= Bene Komare =

The Bene Komare were a Palmyrene tribe who were attested as one of the main four tribes of Palmyra.

==Name==
The tribe was known as the Komare (Chomarenoi in Ancient Greek) and were only once mentioned with the Greek name Choneitai; both names mean priests. Komare is the plural of Kumra, which means priest in Aramaic, while Choneitai is the Greek plural of the Canaanite Kohen, which means priest.

==Origin and history==
The Canaanite name occurred earlier than the Aramaic one, indicating that they were of Canaanite origin who became established in Palmyra before 32 BC. They were first mentioned in an inscription from Dura-Europos, when in 33 BC, Maliku son of Ramu from the Komare in association with a member of the Gaddibol tribe built a temple for Bel and Yarhibol in that city, which contained a Palmyrene trade colony.
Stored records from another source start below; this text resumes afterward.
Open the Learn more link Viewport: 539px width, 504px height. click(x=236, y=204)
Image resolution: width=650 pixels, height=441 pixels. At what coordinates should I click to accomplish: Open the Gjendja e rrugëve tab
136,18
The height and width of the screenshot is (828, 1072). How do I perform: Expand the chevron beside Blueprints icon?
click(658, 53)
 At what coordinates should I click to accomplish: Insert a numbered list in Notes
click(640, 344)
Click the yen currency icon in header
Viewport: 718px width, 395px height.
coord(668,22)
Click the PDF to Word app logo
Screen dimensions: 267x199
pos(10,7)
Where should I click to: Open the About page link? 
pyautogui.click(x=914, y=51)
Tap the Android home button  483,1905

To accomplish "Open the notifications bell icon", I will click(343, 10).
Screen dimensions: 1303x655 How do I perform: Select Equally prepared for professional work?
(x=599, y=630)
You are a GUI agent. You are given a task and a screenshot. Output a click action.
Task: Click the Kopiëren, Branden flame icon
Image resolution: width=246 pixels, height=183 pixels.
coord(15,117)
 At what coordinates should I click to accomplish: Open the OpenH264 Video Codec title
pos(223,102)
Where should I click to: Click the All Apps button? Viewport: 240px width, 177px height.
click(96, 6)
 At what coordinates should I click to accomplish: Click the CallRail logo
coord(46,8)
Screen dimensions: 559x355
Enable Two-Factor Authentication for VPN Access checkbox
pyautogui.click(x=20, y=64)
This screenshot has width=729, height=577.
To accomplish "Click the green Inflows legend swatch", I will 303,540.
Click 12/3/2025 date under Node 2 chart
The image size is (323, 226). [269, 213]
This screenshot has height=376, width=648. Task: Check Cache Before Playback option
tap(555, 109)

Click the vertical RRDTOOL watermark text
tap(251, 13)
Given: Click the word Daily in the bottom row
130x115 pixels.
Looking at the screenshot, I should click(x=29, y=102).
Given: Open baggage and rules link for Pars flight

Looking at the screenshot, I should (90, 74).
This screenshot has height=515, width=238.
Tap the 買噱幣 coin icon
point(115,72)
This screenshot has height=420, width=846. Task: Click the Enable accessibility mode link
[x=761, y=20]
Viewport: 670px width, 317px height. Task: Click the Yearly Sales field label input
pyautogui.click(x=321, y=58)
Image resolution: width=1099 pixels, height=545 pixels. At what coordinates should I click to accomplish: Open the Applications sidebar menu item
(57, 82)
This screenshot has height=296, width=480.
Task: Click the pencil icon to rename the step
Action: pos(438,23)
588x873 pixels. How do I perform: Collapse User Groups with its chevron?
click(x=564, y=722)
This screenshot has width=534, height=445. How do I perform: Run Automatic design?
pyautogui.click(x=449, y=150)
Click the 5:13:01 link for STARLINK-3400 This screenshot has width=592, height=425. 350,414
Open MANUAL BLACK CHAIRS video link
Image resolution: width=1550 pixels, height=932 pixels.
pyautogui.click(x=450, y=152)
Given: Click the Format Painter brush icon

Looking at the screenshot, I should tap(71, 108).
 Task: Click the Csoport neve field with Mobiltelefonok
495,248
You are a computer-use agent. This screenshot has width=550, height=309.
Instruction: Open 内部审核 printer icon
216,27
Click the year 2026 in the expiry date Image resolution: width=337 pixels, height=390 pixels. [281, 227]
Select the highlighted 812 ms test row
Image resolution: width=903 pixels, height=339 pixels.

The Komare were one of the main four tribes in Palmyra which constituted the nucleus of the city's society. An inscription from November 21 AD mention that a certain Hashash son of Nesa from the Komare had a statue erected for him by his tribe and the tribe of Bene-Mattabol for his efforts in reconciling the two tribes who apparently got involved in a conflict.

The tribe was devoted to the cult of the gods Aglibol and Malakbel, and were connected with those deities temple known as the Holy Garden. The Komare were involved in the Palmyrene caravan trade and its merchants were attested in Babylon.